3) Orang yang mata pencahariannya dari judi dapat dihukum ; 4) orang yang hanya ikut pada permainan judi yang bukan sebagai mata pencaharian juga tetap dapat dihukum. (vide pasal 303 bis KUHP).

Kalau mengacu pada Peraturan Pemerintah, pasal 1 PPRI No.9 tahun 1981 yang isi pokoknya melarang memberikan izin terhadap segala bentuk perjudian, baik dalam bentuk judi yang diselenggarakan di “kasino”,  di “keramaian” maupun dikaitkan dengan alasan lain, yang jika dikaitkan lagi dengan isi pasal 2 dari PPRI No.9 tahun 1981 yang intinya menghapuskan semua peraturan perundang-undangan yang bertentangan dengan PPRI No.9 tahun 1981 ini, khususnya yang memberikan izin terhadap segala bentuk perjudian, maka ini dapat berarti pasal 303 ayat (1) dan/atau pasal 303 bis KUHP tidak berlaku lagi.

Demikianlah, baik hukum agama dan negara, sama-sama melarang perjudian. Hanya saja pengaturan negara tentang “judi” nampak saling bertentangan. Di satu pihak UU No.7 tahun 1974 Jo. pasal 303 KUHP yang mengatur tentang “judi” bisa diberi izin oleh yang berwenang, di sisi lain bertentangan dengan aturan pelaksanaannya, yaitu PPRI No.9 tahun 1981, yang melarang “judi” (memberi izin) perjudian dengan segala bentuknya. Memang secara azas theory hukum, PPRI No.9 tahun 1981 tersebut dengan sendirinya batal demi hukum, karena bertentangan dengan peraturan yang di atasnya.

Atas dasar ini kepolisian hanya dapat menindak perjudian yang tidak memiliki izin, meski judi tersebut bertentangan dengan nilai-nilai seluruh agama yang dianut. Guna menghindari tindak anarkisme dari kalangan ormas keagamaan terhadap maraknya perjudian, seharusnya pemerintah bersama DPR tanggap dan segera membuat perangkat peraturan perundang-undangan yang mengatur tentang “larangan praktik perjudian” yang lebih tegas, khususnya larangan pemberian izin judi di tempat umum dan pemukiman penduduk. Yang demikian juga agar kereligiusan masyarakat bisa terjaga.
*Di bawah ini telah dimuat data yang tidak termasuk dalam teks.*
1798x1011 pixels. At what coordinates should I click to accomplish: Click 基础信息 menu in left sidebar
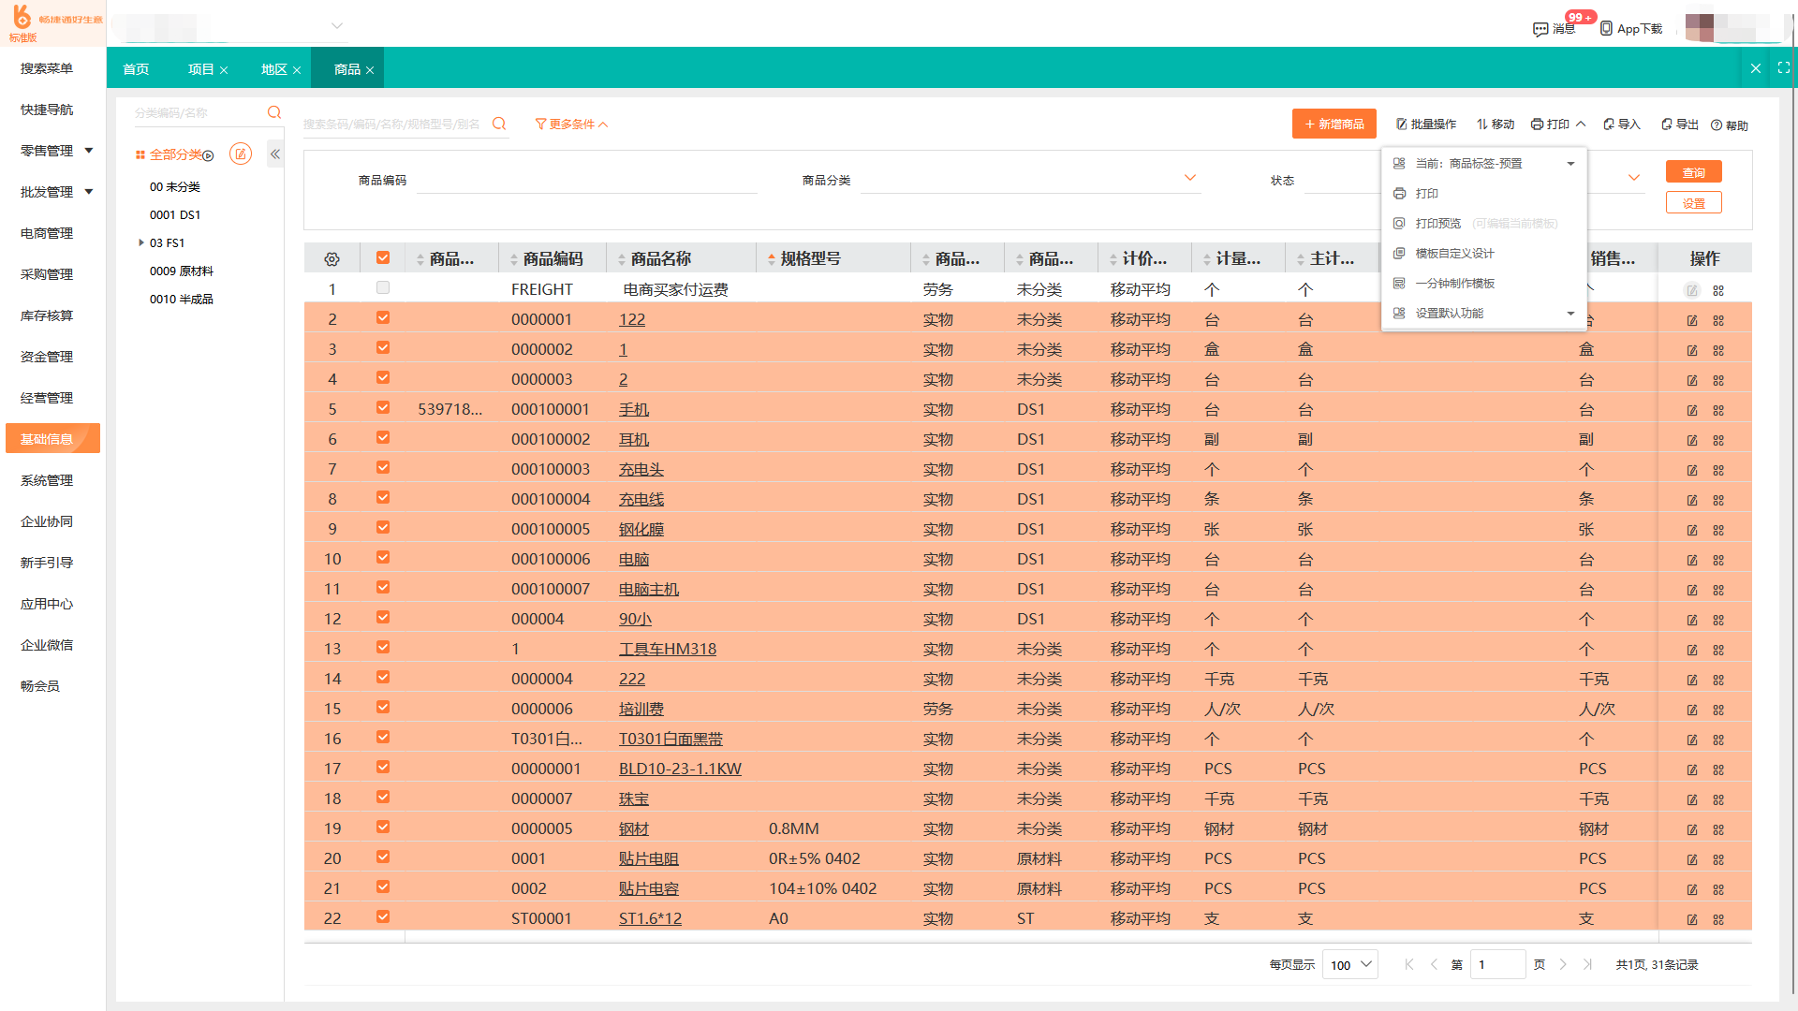(51, 438)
Masyarakat Indonesia: Bangsa Religius tapi Gemar Judol

Menurut PPATK, transaksi judol di Indonesia selama tiga bulan, Januari-Maret 2024 telah mencapai Rp 100 triliun. Bila dijumlahkan dengan transaksi judol dari tahun-tahun sebelumnya, jumlahnya bisa mencapai Rp 600 triliun.

Kemenkominfo mengatakan ada 2,7 juta warga RI terlibat judol. Pemain judol mayoritas didominasi anak muda usia 17-20 tahun. Bahkan aparat penegak hukum (APH) pun ada yang ikut-ikutan. Kasus suami polisi yang dibakar istrinya yang juga polisi beberapa waktu lalu juga karena judol. Terbaru, seorang Perwira TNI diduga menggelapkan duit milik satuan Rp 876 juta buat judol. 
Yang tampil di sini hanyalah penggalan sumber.